Which means that crossing such a fence is not itself sinful/criminal/wrong/vicious/rights-violating (as appropriate to the nature of the law in question; the maxim originally pertains to (Jewish) religious law, but similar concepts apply to other types of laws and moral principles as well), nor even in all cases a bad idea; it merely puts the crosser in territory where additional care is required in order to ensure that their steps/actions do not violate the law itself.
There’s a bit of semantic sleight-of-hand going on here.
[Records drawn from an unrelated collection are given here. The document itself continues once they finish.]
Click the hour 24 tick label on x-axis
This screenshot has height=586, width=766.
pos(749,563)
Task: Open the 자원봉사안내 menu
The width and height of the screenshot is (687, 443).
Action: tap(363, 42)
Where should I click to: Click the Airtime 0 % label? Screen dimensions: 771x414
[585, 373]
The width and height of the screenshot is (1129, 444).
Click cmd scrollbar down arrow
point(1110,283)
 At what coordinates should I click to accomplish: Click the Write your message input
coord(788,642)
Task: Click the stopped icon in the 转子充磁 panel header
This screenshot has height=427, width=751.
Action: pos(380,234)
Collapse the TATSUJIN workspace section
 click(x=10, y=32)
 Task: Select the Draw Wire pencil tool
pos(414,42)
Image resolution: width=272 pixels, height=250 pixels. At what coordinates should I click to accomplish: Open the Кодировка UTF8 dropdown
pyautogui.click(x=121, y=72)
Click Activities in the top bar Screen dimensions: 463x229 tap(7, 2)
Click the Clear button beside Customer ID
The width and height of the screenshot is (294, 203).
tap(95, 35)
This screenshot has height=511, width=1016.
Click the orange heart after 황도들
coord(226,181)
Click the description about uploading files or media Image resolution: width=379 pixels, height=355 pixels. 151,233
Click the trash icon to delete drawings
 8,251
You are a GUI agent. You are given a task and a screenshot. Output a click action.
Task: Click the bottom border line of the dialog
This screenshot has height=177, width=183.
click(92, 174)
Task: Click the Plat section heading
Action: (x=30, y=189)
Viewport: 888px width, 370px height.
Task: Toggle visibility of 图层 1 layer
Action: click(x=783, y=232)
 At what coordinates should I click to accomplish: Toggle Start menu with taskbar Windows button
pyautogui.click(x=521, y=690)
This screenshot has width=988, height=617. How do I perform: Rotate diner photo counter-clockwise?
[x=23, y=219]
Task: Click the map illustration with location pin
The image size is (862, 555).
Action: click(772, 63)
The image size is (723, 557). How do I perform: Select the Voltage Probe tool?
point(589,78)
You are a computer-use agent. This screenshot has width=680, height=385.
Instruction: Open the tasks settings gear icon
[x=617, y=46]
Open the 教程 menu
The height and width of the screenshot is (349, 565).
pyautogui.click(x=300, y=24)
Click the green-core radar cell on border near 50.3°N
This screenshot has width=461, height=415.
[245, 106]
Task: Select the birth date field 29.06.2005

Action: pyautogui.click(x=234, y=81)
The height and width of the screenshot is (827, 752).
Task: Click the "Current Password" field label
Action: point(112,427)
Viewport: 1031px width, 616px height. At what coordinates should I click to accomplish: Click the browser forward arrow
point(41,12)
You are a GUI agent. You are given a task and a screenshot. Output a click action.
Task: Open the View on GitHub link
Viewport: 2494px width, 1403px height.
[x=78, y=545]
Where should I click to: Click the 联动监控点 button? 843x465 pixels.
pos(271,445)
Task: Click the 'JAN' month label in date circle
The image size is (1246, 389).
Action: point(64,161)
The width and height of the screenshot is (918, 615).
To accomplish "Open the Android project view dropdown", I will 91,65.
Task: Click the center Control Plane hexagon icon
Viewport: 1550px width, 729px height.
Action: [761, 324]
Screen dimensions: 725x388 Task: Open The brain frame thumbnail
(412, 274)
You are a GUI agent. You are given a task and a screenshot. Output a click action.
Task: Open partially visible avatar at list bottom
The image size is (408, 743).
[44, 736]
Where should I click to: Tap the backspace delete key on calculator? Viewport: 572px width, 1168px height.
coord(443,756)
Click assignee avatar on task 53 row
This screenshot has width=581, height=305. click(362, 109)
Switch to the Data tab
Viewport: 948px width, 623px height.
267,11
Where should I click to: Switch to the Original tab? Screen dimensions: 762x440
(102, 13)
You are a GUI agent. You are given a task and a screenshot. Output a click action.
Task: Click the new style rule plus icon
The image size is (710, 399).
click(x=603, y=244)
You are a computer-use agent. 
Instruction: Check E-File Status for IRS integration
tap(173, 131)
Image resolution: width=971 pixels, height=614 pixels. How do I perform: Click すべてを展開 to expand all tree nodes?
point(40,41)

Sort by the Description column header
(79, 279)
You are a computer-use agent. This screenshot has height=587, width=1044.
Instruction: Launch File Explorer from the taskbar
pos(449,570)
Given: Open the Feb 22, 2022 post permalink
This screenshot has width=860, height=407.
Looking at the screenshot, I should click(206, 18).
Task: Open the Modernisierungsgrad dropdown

Speaking now solely in analytic metadiscursive terms, without any commentary regarding what is or isn’t actually a good idea:
You can build a “fence” around your “law” that is the thing you describe, a pure guideline-for-your-consideration. “If you are thinking of doing Thing X, be extra careful, because doing Thing X will cause you to skirt dangerously close to actually-bad Thing Y.” This is very likely to be harmless and net-positive in its effects. It is also likely to be very very very small-impact, so much so that it’s close to useless. Your guideline will be taken seriously by a small population of people who are constitutionally serious and careful and diligent – the sort of people who probably could navigate between Thing X and Thing Y just fine – and ignored by everyone else. People mostly aren’t that kind of careful, especially when carefulness is standing between them and a thing that they actively want to do, and they are very good at creating rationalizations for why their situation is special and the guidelines don’t apply.
That is not what the rabbis mean when they talk about a “fence around the law.”
What they mean is: we are essentially creating a new law for the purpose of protecting the old law and preventing serious violations. If you cross the fence, you are going to be punished – not because crossing the fence is inherently worthy of punishment, but because we don’t trust you to decide when it’s safe and when it’s not, so we are enforcing our rule-of-thumb. In some cases this will entail punishing someone who hasn’t actually done anything wrong (apart from flouting our rabbinic authority), but we’ve judged that this is a lesser harm than allowing people to dance around the boundaries of the real rule.
As @brazenautomaton likes to point out, correctly, in a context that’s only somewhat different: your principle is close-to-worthless, practically speaking, if you grant an exception to anyone who thinks he has a good reason to violate it. Everyone always thinks that he has a good reason.